The provincial council of Salahaddin consists of 15 seats, four of which will be reserved for women, according to the population (over 1.6 million people) and based on the latest amendments to the electoral law of the Iraqi parliament and provincial councils.

The Iraqi provincial councils were dissolved at the end of 2019 under the second amendment to the provincial council elections law, which was one of the demands of Tishreen (October 2019) protesters in Baghdad and several other provinces against corruption, demonstrations heavily targeted, left hundreds of civilians killed and thousands injured.

On February 18, the Salah al-Din Provincial Council asked the Presidency of the Iraqi Republic to issue a presidential decree appointing the governor, because Ahmed Abdullah al-Jubouri was included in the pardon and all legal procedures against him were cancelled, and the other cases are still in the investigation stage and do not affect his candidacy.

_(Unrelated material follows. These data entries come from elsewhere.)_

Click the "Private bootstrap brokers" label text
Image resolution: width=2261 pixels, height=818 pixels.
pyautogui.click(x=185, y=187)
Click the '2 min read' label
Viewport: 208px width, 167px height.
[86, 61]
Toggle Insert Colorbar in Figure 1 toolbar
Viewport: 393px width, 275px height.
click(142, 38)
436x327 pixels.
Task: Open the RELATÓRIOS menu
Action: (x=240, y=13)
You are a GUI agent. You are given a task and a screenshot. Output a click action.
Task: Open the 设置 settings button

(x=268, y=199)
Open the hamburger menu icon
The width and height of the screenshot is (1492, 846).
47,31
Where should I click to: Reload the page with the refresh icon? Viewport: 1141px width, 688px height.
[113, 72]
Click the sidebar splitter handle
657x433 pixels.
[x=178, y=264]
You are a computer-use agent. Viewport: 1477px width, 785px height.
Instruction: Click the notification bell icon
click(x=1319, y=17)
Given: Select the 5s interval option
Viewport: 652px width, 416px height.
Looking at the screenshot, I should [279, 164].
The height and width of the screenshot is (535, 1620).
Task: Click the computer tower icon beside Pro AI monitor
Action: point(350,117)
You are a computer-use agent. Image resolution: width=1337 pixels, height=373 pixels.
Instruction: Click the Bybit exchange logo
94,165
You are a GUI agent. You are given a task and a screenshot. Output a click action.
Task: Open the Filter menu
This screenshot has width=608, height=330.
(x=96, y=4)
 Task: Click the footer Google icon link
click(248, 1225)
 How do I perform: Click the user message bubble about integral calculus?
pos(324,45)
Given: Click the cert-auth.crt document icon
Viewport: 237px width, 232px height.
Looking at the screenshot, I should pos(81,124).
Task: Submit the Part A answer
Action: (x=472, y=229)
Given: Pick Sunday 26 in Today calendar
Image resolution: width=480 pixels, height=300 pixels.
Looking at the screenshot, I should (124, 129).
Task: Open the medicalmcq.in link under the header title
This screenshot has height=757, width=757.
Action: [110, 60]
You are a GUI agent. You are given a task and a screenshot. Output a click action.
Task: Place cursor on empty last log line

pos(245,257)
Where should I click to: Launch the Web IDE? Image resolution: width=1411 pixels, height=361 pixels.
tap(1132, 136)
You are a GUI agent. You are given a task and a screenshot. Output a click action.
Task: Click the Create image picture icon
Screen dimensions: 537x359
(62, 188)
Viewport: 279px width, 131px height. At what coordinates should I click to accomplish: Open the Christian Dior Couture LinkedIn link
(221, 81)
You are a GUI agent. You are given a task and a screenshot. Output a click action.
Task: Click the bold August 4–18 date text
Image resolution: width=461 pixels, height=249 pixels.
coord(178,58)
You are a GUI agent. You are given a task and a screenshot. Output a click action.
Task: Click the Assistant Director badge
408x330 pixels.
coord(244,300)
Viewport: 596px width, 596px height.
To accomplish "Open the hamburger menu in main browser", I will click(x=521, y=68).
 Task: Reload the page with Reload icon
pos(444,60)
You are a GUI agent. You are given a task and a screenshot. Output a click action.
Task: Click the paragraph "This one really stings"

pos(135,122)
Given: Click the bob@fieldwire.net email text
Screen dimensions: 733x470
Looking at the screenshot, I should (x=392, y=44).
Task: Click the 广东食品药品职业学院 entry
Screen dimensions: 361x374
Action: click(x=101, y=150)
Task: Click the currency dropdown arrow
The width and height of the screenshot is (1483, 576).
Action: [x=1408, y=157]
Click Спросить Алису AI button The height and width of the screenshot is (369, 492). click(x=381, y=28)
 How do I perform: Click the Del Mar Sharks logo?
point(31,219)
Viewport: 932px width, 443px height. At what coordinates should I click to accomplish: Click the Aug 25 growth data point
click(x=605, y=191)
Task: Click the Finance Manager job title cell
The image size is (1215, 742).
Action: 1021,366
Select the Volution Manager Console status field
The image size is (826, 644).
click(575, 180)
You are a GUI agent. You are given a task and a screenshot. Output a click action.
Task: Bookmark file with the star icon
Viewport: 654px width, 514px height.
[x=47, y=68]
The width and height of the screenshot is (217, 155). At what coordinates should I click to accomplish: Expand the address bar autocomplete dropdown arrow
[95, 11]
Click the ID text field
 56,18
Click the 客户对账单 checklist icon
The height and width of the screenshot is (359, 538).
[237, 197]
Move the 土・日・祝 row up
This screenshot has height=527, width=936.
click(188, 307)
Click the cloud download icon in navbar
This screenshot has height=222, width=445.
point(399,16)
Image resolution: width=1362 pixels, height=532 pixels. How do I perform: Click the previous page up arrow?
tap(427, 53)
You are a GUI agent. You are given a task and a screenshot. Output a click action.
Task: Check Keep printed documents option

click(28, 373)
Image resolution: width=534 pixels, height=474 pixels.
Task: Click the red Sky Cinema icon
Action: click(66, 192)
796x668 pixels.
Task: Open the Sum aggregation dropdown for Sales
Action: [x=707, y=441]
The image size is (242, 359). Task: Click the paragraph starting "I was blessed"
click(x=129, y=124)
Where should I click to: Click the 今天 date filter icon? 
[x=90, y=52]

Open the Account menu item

The Council pointed out that the real legislative authority is in the hands of the Provincial Council and not the Presidency of the Republic, which has secondary authority on the legislative side, and its decisions do not disrupt or cancel real legislation.

The Provincial Council says that the judicial body of the Election Commission allowed Ahmed Abdullah Al-Jubouri to run and become a representative in Parliament because no charges were proven against him.

The Iraqi provincial council elections, with the exception of the Iraqi Kurdistan Region IKR, were held on December 18, 2023, a political vacuum that extended for four years, given that the Iraqi parliament ended the work of the councils in late 2019.

According to the election results, out of 15 Iraqi governorates, the local government was formed in 13 governorates, while the Kirkuk and Diyala councils failed to form the local government due to disagreements between the blocs and a lack of agreement on the distribution of senior positions.